Croatia cannot hope to enter European mainstream unless the government overcomes its ambivalence towards the extreme right.


Croatia cannot hope to enter European mainstream unless the government overcomes its ambivalence towards the extreme right.

Saturday, 2 March, 2002

Croatia: Ustasha Legacy Alive and Kicking

The censoring of a documentary featuring eye-witness accounts from victims of the Second World War Ustasha regime in Croatia, has led to charges that the government will go to any lengths not to upset the far right.

The popular political strand "Latinica" had scheduled a programme on the issue of whether Croatia should outlaw the use of Ustasha and Nazi symbols. Two hours before the programme was due to air on February 18, programme makers were told it was to be pulled and replaced by a film.

The order to censor Latinica came directly from Jasna Ulaga-Valic, editor-in-chief of Croatian state television, HTV, on the basis that the Croatian government, army, defence ministry or any other individual could legitimately sue HTV over the contents of the programme. "I've taken this decision with a heavy heart," she said. "However, as the director of programmes, I chose not to expose the audience to rash or thoughtless viewpoints or to run the risk of possible legal charges."

The most "contentious" element of the programme concerned the parallels it drew between the 1940s and 1990s. The Ustasha movement, headed by Ante Pavelic, established an independent Croatian state in 1941- in practice, a brutal client state of Nazi Germany. Bjanka Auslender, a Sarajevo-born Jewish woman, told how 41 out of 44 of her family members had perished at the hands of the Ustashas. While Auslender described her deportation to a concentration camp in Djakovo, images of Bosnian Muslims being deported to a camp outside Mostar during the 1990s flashed across the screen.

The Mostar camp had been set up by leaders of the self-proclaimed government of Herceg Bosna, a rogue Croatian mini-state in Bosnia which enjoyed the financial and military backing of then Croatian president Dr Franjo Tudjman. The Latinica feature concluded with reporter Elizabeta Penic observing that 50 years after the slaughter of Jews by the Ustasha, "Tudjman's notorious regime again sought to address the issue of minorities with the use of concentration camps".

Vesna Ulaga-Valic insists that prior to deciding to take the programme off the air, she sought to discuss the report with the presenter and editor of Latinica, Denis Latin. As the invitation was made only two hours before the programme was due to be broadcast and Ulaga-Valic had not previously requested any changes to the report, Latin refused.

Known for his courageous stance on taboo subjects such as Croatian war crimes committed during the Fatherland War, as Croatia's war of independence in the early 1990s is known, Latin was declared Journalist of the Year in 2001 by the Croatian Journalists Association.

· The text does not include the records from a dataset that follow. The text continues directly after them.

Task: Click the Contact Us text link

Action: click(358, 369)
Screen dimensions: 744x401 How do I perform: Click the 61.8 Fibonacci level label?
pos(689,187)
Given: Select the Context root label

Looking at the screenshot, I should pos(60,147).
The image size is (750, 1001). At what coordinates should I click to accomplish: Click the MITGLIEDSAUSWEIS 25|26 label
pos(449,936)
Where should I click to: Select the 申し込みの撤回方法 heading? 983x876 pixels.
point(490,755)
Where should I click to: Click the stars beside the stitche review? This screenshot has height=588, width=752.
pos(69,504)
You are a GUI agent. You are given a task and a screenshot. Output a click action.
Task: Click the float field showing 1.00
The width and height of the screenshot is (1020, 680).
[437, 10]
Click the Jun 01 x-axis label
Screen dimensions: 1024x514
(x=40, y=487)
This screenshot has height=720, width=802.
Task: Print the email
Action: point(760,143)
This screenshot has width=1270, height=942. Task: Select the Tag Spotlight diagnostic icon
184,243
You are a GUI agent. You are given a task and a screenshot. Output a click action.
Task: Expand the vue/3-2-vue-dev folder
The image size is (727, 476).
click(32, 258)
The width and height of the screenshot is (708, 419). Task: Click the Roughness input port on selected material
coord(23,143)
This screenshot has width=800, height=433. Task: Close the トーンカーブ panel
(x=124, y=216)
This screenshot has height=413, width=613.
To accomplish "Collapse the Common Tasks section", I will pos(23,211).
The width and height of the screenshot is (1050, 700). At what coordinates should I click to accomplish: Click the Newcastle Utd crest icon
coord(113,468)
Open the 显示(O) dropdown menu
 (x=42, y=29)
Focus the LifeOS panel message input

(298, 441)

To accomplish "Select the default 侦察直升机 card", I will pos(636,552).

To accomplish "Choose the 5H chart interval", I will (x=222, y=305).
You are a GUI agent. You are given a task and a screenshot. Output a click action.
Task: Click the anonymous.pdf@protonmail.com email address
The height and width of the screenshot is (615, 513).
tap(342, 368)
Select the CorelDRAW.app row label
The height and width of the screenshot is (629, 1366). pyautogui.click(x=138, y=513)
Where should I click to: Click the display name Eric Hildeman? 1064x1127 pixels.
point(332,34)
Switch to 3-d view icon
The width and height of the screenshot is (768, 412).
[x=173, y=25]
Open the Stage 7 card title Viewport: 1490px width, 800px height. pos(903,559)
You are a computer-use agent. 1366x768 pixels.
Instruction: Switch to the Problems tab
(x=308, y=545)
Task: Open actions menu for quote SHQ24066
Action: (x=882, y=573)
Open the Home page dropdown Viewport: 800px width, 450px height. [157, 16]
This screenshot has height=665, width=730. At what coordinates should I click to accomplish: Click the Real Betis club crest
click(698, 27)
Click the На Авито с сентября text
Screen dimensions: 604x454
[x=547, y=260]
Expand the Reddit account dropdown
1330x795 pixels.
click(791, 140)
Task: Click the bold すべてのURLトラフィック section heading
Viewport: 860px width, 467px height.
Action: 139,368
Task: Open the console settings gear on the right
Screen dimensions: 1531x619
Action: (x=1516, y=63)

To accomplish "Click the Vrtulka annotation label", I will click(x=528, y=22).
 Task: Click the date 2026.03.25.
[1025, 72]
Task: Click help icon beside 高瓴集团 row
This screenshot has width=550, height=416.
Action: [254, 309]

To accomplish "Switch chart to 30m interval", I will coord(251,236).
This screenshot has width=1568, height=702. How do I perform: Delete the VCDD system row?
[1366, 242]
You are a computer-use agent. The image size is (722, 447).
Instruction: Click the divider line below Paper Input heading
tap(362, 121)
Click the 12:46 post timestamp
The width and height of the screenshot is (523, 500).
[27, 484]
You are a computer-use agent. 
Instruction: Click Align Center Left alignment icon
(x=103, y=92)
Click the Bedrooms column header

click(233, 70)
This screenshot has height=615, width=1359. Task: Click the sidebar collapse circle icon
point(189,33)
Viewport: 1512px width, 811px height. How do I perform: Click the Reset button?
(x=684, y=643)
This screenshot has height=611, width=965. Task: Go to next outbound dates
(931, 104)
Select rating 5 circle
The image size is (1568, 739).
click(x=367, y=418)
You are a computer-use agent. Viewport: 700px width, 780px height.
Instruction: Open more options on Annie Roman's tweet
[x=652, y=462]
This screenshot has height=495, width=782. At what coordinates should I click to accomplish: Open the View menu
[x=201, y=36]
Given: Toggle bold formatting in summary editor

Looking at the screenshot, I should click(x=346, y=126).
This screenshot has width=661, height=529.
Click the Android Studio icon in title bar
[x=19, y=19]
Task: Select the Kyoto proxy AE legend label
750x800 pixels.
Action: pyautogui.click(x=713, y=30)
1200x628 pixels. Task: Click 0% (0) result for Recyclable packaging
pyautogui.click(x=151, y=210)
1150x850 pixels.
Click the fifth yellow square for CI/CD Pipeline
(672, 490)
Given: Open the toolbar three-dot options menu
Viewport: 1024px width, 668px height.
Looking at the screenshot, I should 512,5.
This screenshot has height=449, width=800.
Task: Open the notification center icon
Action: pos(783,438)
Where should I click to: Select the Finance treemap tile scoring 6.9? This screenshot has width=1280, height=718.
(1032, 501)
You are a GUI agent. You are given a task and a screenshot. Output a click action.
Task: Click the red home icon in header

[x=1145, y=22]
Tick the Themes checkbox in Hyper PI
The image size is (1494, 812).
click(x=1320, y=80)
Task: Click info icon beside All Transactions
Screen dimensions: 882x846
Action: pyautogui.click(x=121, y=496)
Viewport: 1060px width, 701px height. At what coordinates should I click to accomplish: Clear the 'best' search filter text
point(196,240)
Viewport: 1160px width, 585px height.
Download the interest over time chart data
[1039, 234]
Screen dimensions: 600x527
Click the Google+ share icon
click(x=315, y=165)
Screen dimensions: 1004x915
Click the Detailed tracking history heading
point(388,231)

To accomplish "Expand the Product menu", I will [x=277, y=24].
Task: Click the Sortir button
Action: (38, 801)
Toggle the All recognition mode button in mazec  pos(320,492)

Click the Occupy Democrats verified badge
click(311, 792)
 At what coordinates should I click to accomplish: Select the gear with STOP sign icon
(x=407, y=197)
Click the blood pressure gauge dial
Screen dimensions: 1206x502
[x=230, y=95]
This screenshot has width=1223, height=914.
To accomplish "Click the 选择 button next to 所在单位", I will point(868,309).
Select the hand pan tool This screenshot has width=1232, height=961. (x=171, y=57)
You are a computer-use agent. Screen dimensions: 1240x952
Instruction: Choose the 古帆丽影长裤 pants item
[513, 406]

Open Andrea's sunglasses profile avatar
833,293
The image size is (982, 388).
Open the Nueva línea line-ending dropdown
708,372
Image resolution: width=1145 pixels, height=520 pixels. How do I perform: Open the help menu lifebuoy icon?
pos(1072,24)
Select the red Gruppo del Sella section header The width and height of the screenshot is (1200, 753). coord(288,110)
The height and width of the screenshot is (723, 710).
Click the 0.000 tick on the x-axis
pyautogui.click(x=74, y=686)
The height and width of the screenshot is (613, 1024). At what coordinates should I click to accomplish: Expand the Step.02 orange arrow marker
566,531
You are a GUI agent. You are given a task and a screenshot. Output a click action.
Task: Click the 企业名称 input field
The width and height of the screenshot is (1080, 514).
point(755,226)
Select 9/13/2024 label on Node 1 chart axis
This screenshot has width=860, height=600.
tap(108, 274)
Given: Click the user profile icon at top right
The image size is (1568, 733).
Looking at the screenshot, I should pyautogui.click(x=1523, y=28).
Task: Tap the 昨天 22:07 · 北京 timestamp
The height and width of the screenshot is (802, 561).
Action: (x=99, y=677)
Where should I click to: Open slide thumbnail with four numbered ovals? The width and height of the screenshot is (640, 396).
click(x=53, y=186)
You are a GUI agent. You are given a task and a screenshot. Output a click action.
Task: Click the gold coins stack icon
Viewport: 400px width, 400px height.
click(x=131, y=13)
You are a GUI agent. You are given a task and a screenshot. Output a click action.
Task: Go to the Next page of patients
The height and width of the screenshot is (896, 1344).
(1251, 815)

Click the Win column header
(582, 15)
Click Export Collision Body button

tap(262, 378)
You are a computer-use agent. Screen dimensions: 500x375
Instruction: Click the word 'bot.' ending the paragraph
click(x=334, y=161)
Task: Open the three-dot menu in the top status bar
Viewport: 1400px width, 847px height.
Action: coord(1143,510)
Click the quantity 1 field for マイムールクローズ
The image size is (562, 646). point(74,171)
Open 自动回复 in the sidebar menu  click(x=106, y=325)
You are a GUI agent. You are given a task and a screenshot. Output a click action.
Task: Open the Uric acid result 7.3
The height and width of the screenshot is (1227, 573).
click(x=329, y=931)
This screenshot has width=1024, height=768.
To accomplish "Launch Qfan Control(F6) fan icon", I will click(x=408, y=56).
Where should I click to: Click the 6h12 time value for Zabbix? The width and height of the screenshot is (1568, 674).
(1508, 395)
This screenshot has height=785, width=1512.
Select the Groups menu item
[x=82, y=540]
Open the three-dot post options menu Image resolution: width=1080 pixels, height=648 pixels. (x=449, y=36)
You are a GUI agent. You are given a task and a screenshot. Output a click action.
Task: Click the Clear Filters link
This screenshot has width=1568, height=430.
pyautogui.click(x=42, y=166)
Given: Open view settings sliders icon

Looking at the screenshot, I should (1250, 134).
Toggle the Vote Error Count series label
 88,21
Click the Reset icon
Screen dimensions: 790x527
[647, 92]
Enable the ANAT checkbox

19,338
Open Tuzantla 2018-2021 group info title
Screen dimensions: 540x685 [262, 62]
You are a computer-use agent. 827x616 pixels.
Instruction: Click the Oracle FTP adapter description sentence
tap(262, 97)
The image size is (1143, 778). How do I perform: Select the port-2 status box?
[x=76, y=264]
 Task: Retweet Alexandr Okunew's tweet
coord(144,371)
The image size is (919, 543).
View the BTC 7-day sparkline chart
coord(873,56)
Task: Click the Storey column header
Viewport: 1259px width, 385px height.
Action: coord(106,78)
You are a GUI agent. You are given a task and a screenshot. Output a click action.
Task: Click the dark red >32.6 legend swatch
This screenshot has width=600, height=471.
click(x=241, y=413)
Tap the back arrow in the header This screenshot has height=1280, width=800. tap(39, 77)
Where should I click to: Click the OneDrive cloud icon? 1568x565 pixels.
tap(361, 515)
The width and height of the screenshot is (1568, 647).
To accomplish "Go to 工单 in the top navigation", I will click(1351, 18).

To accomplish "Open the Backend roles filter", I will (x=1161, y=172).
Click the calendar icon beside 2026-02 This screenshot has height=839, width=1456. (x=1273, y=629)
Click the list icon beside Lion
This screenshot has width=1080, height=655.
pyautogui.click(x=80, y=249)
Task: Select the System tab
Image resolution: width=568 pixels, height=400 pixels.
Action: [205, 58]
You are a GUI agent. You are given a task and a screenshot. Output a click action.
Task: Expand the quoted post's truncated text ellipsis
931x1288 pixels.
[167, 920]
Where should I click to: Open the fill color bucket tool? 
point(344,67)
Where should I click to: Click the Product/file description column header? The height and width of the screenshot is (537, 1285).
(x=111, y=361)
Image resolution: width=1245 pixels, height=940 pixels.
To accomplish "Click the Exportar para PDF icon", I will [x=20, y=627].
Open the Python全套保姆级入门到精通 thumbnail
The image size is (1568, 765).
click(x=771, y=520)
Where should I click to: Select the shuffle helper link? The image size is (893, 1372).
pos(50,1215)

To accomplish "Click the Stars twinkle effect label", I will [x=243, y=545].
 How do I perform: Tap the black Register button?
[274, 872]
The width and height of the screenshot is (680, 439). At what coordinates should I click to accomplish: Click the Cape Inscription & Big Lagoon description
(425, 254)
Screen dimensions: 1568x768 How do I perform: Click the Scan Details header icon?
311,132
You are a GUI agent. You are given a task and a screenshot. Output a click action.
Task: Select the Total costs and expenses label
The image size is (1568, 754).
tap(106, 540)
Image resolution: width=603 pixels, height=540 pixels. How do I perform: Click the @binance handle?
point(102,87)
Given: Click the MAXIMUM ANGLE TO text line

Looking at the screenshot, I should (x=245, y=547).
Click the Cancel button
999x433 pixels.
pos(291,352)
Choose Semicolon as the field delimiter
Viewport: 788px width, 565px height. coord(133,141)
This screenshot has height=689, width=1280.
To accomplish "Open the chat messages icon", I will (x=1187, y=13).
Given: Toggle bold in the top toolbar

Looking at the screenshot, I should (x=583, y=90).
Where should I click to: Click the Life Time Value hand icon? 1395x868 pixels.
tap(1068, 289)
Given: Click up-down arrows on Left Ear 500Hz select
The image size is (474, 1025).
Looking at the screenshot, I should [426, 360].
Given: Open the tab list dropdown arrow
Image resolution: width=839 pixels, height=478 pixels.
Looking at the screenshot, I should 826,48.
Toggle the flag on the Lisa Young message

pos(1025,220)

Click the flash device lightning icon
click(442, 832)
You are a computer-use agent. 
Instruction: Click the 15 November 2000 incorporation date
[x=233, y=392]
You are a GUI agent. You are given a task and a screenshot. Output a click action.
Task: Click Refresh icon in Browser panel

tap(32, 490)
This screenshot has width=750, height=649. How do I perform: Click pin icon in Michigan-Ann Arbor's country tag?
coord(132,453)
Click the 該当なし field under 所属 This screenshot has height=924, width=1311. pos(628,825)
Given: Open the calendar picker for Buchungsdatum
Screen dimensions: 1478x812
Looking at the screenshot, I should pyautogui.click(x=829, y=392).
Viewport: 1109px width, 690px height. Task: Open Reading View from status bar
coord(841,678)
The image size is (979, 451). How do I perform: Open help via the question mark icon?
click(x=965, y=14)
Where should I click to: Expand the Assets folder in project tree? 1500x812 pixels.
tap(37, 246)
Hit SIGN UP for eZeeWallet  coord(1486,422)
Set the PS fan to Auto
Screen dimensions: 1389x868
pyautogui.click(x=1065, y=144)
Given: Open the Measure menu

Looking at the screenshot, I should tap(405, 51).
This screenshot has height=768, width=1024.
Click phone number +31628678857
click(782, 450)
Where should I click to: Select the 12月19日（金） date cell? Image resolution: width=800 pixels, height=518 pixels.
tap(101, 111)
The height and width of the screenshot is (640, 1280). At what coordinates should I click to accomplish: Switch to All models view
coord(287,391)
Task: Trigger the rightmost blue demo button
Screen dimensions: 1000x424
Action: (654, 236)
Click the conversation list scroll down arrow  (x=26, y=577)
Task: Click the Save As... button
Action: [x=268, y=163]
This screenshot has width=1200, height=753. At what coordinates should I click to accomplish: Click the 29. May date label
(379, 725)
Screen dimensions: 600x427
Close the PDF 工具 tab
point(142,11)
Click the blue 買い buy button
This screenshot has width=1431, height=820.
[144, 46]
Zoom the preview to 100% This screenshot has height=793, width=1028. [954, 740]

It seems highly unlikely that the Croatian government, the army, or the defence ministry would have sued HTV over the content of the Latinica report, if only because Prime Minister Ivica Racan's government has been so eager to show the international community that it is different from the Tudjman regime and respects the freedom of the press. Had the show been broadcast, however, the Racan government would undoubtedly have penalised the editor-in-chief, probably by removing her from office.

For her part, Ulaga-Valic was probably aware that it would not be in the government's interest to ignore the controversial feature, so she banned the show in order to protect her own position. The Ustasha legacy is still potent in parts of Croatian society and the extreme right would have used such a "provocation" to mobilise its many followers against the authorities. The Croatian authorities appear not to feel strong enough to sustain whatever blow they might receive from the right.

Under Franjo Tudjman, the extreme right were not only tolerated, their views were even sometimes reflected by the president himself, whose earlier notorious comment that he was fortunate not to be married to a Jew or a Serb damaged Croatia's reputation abroad and also instilled fear among many citizens. When the Racan government came to power in early 2000, many expected that the new authorities would make a radical break with Tudjman's regime and ban the use of Ustasha and Nazi insignia and symbols.

On the contrary, there are regular neo-fascist incidents and events in Croatia today, ranging from the raising of a monument in Slunj dedicated to Ustasha war criminal Jure Francetic in June 2000, to the mining of a monument to the victims of fascism in Zagreb's main Mirogoj cemetery in February 2001. Such incidents take place unimpeded, with the perpetrators never identified or brought to justice.

This explains not only why a large part of the public believes that a law prohibiting the use of Ustasha and Nazi symbols and the promotion of fascism is necessary, but also why such a legislation has little chance of being adopted by parliament any time soon.

If the authorities do not overcome their ambivalence towards the extreme right, critics warn, Croatia cannot hope to enter the European mainstream. One of the six parties in the ruling coalition has already left in protest at the government's reluctance to grapple with the legacy of the Tudjman era. Parliamentary deputy, Damir Kajin, of the Istrian Democratic Alliance, summed up the frustration of many. "With censored television shows, Croatia stands little chance of waving goodbye to its OSCE observers, let alone joining the European Union," he said.